- Occasion: Offertory
- Written: 1969
- Text: by Hans Bernhard Meyer
- Language: German
- Meter: 8 6 8 6
- Melody: by Peter Janssens
- Published: 1970

= Herr, wir bringen in Brot und Wein =

1969 hymn

"Herr, wir bringen in Brot und Wein" (Lord, we bring in bread and wine) is a Christian offertory hymn with German text by Hans Bernhard Meyer, and a melody by Peter Janssens. The song, of the genre Neues Geistliches Lied (NGL), is part of German hymnals, including Gotteslob, and songbooks.

== History ==
The song "Herr, wir bringen in Brot und Wein" was written as part of the "Innsbrucker Universitätsmesse" (Innsbruck University mass), which was commissioned to celebrate the 600th anniversary of the University of Innsbruck in 1969. The theologian and hymnodist Hans Bernhard Meyer and the composer Peter Janssens wrote the mass in collaboration, in an effort to express faith in contemporary texts and music in a genre later known as Neues Geistliches Lied (NGL). The mass was titled "Gute Nachricht für alle Völker" (Good news for all peoples) and first published in print and on record in 1970. The complete mass consists of the following songs:
- Zum Eingang: Herr, dein Wort ist gute Nachricht
- Kyrielitanei
- Antwortpsalm: Singt dem Herrn alle Völker und Rassen
- Allelujavers mit Klangmeditationen
- Gabenbereitung: Herr, wir bringen in Brot und Wein
- Lied zum Brotbrechen: Lamm Gottes

According to some sources, Meyer may have based the text on a 1965 work in Dutch by Huub Oosterhuis. Meyer created a song with three verses and a refrain "Herr, wir bringen in Brot und Wein unsere Welt zu dir. Du schenkst uns deine Gegenwart im österlichen Mahl." (Lord, we bring in bread and wine our world to you. You give us the gift of Your presence in the meal of Easter.)

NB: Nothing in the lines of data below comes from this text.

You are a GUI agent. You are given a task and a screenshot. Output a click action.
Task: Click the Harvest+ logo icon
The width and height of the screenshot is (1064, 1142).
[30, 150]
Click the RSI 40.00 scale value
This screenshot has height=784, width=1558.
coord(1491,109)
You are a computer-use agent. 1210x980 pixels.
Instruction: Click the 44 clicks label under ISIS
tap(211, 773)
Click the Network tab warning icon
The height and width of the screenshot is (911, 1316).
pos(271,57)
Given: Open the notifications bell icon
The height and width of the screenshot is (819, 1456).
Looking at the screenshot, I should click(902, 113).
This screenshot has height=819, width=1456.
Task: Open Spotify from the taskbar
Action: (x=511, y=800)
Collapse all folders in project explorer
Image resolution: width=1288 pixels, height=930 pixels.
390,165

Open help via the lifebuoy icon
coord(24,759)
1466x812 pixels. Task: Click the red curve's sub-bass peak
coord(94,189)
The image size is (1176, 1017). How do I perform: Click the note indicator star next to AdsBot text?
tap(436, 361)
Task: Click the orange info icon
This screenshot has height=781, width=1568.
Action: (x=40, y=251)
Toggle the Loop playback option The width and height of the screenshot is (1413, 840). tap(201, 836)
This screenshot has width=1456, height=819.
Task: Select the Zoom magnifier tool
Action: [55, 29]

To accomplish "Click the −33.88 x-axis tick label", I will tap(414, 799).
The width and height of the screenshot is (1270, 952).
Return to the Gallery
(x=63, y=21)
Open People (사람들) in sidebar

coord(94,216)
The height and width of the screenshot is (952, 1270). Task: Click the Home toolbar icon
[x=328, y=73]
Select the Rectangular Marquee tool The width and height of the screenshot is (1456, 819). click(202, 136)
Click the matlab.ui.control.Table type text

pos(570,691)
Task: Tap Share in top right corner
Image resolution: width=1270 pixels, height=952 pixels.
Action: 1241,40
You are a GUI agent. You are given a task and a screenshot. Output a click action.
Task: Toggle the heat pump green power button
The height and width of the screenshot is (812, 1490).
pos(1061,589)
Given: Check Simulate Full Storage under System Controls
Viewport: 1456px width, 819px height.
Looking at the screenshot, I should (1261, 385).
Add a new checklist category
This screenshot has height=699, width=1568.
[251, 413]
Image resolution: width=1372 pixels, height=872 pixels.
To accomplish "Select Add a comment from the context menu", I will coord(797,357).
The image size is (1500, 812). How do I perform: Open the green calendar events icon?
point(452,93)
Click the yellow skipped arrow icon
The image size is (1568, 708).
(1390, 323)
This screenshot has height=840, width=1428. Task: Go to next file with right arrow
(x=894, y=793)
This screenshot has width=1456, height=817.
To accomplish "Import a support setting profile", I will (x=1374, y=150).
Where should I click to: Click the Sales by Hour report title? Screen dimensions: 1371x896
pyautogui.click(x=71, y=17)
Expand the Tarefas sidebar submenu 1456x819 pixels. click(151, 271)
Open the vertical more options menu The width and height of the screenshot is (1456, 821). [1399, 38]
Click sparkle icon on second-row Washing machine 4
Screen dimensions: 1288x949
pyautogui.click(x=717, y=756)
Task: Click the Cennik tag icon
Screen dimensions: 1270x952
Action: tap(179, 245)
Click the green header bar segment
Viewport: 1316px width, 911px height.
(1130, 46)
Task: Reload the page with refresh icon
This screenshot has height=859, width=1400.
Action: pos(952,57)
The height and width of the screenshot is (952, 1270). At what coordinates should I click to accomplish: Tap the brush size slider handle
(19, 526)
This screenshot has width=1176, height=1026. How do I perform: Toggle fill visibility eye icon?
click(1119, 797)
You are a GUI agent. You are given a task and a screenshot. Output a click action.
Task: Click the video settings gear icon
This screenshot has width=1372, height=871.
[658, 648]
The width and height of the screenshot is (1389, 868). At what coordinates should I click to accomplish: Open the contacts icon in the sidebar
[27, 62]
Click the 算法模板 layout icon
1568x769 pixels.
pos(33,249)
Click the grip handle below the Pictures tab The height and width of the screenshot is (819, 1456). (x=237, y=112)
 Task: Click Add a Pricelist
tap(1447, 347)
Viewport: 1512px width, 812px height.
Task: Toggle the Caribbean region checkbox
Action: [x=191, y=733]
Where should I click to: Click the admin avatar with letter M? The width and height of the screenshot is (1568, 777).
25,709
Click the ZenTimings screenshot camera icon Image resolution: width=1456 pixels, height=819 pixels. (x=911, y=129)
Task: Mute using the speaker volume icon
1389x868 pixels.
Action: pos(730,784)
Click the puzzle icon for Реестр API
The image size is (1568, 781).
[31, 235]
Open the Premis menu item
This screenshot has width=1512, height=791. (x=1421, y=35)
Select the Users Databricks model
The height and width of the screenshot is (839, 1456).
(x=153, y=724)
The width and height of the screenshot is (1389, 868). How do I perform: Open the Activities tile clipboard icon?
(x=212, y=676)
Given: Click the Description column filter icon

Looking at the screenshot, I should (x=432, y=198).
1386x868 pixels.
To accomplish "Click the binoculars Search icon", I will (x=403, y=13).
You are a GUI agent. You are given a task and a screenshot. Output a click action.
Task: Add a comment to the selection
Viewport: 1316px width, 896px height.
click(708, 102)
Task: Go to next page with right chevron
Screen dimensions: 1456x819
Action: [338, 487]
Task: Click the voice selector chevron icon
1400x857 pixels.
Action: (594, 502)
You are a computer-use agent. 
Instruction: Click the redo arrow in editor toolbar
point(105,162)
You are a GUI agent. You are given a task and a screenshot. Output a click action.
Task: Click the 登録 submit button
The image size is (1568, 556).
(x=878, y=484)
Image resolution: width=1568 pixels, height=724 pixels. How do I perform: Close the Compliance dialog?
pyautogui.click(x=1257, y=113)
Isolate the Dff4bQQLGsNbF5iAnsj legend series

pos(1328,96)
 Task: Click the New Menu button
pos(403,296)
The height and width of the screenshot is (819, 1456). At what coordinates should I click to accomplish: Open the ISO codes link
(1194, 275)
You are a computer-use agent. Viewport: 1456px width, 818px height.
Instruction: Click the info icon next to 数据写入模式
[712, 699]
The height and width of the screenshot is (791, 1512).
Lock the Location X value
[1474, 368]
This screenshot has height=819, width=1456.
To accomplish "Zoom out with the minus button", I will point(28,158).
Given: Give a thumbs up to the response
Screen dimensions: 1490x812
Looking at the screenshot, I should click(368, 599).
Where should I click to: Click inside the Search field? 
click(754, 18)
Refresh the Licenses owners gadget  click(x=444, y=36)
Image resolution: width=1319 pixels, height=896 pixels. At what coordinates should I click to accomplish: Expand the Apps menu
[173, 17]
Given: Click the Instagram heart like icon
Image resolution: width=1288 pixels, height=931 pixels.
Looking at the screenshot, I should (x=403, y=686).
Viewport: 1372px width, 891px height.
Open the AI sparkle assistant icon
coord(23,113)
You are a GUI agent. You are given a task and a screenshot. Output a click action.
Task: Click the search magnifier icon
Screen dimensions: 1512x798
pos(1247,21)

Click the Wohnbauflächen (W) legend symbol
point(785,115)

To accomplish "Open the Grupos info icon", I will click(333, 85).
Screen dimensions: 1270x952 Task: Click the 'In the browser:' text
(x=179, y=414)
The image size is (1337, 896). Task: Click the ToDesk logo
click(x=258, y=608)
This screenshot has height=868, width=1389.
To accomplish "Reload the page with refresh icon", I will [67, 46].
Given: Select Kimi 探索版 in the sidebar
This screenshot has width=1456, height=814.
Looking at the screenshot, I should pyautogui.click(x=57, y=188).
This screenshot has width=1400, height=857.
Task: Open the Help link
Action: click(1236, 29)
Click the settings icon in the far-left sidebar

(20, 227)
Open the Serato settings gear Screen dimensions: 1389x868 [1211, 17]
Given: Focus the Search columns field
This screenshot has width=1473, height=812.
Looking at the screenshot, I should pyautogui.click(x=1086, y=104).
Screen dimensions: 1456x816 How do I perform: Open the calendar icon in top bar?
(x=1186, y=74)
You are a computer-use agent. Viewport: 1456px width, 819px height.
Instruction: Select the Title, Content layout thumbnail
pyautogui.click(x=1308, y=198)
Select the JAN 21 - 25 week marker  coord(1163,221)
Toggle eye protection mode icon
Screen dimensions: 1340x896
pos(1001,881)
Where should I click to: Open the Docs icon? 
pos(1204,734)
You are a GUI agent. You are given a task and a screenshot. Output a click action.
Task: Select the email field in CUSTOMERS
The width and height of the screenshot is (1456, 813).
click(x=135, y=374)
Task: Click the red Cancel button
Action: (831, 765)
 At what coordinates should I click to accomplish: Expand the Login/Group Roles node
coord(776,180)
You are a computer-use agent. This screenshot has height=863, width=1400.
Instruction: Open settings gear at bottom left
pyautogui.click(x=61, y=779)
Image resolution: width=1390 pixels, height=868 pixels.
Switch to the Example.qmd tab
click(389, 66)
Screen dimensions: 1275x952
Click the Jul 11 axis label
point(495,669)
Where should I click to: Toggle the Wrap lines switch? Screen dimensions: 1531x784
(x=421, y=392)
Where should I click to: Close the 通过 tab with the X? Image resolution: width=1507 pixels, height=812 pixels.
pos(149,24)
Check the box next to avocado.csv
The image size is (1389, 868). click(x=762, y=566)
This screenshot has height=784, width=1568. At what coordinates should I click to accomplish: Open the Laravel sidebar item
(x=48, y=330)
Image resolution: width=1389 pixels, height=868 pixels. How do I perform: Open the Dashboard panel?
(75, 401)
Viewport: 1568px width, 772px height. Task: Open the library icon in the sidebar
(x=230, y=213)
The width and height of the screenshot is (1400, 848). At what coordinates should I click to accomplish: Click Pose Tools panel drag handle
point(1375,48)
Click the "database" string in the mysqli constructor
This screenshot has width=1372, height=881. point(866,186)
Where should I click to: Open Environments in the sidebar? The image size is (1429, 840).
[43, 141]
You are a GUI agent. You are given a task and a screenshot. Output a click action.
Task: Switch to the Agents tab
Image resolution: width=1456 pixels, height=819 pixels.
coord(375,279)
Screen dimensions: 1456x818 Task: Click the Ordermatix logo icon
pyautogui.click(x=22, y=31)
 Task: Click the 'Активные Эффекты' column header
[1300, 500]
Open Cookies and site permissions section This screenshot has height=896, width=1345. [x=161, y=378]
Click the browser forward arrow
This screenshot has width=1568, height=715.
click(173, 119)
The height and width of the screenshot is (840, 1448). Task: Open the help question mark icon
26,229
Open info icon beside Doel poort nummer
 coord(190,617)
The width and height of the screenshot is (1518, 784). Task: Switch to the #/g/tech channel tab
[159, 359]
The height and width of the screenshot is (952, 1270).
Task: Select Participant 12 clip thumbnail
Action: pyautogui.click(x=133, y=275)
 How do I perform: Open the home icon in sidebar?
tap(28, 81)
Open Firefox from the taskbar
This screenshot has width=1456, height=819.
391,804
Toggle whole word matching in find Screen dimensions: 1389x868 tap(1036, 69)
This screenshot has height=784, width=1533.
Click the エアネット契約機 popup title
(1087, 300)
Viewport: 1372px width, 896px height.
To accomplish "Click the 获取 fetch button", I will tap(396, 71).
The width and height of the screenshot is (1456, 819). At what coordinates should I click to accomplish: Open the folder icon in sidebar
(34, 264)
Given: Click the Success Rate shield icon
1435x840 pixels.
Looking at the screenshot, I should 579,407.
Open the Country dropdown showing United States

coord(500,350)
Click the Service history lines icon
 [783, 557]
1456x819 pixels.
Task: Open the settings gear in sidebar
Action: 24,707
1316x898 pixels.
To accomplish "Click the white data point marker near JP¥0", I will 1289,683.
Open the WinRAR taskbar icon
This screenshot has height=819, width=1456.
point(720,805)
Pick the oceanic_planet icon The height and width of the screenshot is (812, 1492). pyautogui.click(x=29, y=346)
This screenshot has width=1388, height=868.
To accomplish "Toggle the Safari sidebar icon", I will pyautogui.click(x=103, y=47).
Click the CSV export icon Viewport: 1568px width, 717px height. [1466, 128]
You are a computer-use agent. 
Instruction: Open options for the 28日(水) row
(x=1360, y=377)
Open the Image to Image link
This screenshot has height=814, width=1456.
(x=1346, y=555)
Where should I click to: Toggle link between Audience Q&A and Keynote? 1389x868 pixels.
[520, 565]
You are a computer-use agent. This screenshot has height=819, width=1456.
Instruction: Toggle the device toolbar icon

In a broadcast about the hymn, the theologian Thomas Weißer noted that bread and wine, the gifts of the offertory in preparation of the Eucharist, are already symbols in a general way, bread as a necessity for survival and wine standing for an abundance of extra enjoyment, which together can represent the world.

The song was included in the German Catholic hymnal Gotteslob of 1975 as GL 534, but only the refrain. Winfried Offele composed a four-part choral setting with organ or piano and a melody instrument such as flute in 1973. The song was included, now with the complete text, in the 2013 edition as GL 184, in the section "Gesänge – Woche – Gesänge zur Gabenbereitung" (Chants – Week – chants for offertory). The song is included in several songbooks.